■ STATED TASK
Reproduce the material without any change, from its first line through the line containing "pos(828,468)", with both of those lines included.
------ THE INPUT
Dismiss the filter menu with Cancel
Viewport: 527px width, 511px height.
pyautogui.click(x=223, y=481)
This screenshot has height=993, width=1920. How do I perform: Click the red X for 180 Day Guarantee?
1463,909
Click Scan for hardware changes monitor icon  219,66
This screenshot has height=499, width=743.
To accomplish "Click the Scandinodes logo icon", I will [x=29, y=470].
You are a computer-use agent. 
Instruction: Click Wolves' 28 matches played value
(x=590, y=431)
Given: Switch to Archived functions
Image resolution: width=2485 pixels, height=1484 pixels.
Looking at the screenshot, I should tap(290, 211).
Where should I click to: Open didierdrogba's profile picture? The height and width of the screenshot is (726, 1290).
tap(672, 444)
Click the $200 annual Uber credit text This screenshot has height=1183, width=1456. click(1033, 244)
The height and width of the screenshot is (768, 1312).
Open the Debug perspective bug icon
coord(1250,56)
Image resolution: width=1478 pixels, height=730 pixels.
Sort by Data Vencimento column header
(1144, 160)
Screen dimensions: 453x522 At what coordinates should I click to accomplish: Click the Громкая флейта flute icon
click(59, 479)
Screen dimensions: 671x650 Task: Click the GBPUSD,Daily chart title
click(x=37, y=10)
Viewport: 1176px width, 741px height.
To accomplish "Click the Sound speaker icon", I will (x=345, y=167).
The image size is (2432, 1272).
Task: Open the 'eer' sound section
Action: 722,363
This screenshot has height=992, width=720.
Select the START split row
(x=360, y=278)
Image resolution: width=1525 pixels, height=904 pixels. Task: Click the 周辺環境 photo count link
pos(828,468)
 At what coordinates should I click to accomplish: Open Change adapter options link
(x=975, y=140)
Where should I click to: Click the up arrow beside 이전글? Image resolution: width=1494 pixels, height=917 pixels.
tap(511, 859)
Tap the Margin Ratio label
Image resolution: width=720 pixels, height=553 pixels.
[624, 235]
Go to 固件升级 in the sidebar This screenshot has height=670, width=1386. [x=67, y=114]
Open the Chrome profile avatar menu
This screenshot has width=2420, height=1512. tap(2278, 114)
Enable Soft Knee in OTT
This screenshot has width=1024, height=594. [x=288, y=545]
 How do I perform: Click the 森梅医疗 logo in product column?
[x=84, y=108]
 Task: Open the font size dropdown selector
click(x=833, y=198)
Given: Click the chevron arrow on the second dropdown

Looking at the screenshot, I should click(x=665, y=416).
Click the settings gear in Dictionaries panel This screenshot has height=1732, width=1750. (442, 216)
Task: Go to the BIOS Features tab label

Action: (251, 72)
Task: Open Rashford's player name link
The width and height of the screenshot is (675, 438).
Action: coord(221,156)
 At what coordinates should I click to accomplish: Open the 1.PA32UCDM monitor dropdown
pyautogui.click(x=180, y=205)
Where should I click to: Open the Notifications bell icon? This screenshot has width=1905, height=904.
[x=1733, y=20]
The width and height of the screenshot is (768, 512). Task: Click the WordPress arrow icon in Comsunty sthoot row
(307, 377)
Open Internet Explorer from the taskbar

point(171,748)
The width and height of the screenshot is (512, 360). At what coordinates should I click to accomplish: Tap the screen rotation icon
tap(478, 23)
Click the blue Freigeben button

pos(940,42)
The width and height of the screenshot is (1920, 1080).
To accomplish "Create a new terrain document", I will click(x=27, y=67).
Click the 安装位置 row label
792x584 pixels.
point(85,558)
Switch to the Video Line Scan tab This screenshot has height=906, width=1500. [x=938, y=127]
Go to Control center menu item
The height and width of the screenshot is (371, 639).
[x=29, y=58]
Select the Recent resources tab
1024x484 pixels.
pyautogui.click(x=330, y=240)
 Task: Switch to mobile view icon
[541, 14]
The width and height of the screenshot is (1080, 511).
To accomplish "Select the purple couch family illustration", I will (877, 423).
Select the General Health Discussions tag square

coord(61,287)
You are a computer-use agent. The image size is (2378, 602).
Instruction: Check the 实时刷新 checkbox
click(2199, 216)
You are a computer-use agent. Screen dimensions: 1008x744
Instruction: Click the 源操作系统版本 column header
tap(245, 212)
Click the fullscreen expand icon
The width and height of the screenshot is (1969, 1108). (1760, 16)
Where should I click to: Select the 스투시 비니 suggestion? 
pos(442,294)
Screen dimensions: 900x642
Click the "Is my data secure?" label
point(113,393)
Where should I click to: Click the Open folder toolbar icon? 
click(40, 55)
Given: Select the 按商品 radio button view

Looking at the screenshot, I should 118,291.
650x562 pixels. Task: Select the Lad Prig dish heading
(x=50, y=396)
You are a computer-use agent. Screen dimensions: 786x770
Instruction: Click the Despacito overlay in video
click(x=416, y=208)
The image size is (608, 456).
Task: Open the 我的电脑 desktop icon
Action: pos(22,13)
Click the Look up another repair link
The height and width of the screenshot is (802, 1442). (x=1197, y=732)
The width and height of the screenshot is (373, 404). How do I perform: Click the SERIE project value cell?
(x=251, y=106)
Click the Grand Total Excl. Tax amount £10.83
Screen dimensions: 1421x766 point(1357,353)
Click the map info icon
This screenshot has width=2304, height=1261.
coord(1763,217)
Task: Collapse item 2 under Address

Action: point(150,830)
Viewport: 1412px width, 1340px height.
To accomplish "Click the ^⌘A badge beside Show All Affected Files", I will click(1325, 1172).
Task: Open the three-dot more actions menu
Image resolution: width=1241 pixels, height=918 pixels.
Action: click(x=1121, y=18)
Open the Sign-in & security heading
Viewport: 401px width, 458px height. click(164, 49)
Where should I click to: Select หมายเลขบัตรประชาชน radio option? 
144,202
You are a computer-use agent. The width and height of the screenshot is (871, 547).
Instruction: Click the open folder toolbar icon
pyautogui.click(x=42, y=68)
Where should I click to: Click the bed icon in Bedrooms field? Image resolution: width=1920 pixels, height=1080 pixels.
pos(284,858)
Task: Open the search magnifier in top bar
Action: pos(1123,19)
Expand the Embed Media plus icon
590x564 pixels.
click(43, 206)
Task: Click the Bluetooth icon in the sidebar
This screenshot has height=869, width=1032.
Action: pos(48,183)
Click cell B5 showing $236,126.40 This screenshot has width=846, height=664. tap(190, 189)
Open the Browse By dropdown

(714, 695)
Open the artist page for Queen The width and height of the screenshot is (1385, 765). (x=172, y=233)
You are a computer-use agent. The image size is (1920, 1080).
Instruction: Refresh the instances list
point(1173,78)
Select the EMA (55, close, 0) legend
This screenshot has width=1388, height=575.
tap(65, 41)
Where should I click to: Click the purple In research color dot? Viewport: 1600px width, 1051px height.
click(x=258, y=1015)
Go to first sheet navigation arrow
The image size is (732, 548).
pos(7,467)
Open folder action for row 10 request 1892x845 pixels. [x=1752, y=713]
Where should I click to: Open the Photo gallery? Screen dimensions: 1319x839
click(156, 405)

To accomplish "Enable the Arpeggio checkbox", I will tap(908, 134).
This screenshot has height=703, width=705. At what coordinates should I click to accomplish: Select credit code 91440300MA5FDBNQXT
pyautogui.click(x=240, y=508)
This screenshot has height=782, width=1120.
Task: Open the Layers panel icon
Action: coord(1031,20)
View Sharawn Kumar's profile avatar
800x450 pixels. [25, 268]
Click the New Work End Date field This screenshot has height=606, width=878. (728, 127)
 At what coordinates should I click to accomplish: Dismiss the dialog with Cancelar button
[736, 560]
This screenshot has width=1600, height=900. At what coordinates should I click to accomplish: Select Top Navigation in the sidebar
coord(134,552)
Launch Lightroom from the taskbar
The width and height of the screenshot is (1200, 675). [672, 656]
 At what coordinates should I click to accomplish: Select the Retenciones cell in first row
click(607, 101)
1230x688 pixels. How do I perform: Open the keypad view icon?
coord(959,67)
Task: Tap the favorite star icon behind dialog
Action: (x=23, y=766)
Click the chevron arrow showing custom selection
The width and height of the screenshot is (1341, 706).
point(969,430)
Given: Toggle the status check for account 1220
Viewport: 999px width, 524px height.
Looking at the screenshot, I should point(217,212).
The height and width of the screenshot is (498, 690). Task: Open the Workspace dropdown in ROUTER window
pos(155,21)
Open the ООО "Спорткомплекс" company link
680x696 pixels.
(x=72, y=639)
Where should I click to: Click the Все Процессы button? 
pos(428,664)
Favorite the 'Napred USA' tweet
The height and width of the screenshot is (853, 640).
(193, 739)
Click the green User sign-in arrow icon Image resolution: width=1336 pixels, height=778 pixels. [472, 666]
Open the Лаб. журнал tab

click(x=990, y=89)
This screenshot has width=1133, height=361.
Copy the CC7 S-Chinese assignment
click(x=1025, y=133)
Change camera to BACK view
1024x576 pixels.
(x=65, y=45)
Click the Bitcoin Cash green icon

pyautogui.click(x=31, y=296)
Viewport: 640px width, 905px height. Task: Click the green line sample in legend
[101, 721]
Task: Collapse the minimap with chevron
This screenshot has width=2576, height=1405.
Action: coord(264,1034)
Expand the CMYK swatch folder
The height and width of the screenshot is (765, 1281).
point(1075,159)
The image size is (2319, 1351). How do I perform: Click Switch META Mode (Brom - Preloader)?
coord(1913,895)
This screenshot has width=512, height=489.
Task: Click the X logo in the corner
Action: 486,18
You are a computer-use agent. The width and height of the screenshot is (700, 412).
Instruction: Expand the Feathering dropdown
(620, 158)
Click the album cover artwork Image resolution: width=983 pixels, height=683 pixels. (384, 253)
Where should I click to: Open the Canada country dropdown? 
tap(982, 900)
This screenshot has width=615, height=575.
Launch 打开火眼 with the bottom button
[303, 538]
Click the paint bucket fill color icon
------------
■ COMPLETE RESPONSE
Dismiss the filter menu with Cancel
Viewport: 527px width, 511px height.
pyautogui.click(x=223, y=481)
This screenshot has height=993, width=1920. How do I perform: Click the red X for 180 Day Guarantee?
1463,909
Click Scan for hardware changes monitor icon  219,66
This screenshot has height=499, width=743.
To accomplish "Click the Scandinodes logo icon", I will [x=29, y=470].
You are a computer-use agent. 
Instruction: Click Wolves' 28 matches played value
(x=590, y=431)
Given: Switch to Archived functions
Image resolution: width=2485 pixels, height=1484 pixels.
Looking at the screenshot, I should tap(290, 211).
Where should I click to: Open didierdrogba's profile picture? The height and width of the screenshot is (726, 1290).
tap(672, 444)
Click the $200 annual Uber credit text This screenshot has height=1183, width=1456. click(1033, 244)
The height and width of the screenshot is (768, 1312).
Open the Debug perspective bug icon
coord(1250,56)
Image resolution: width=1478 pixels, height=730 pixels.
Sort by Data Vencimento column header
(1144, 160)
Screen dimensions: 453x522 At what coordinates should I click to accomplish: Click the Громкая флейта flute icon
click(59, 479)
Screen dimensions: 671x650 Task: Click the GBPUSD,Daily chart title
click(x=37, y=10)
Viewport: 1176px width, 741px height.
To accomplish "Click the Sound speaker icon", I will (x=345, y=167).
The image size is (2432, 1272).
Task: Open the 'eer' sound section
Action: 722,363
This screenshot has height=992, width=720.
Select the START split row
(x=360, y=278)
Image resolution: width=1525 pixels, height=904 pixels. Task: Click the 周辺環境 photo count link
pos(828,468)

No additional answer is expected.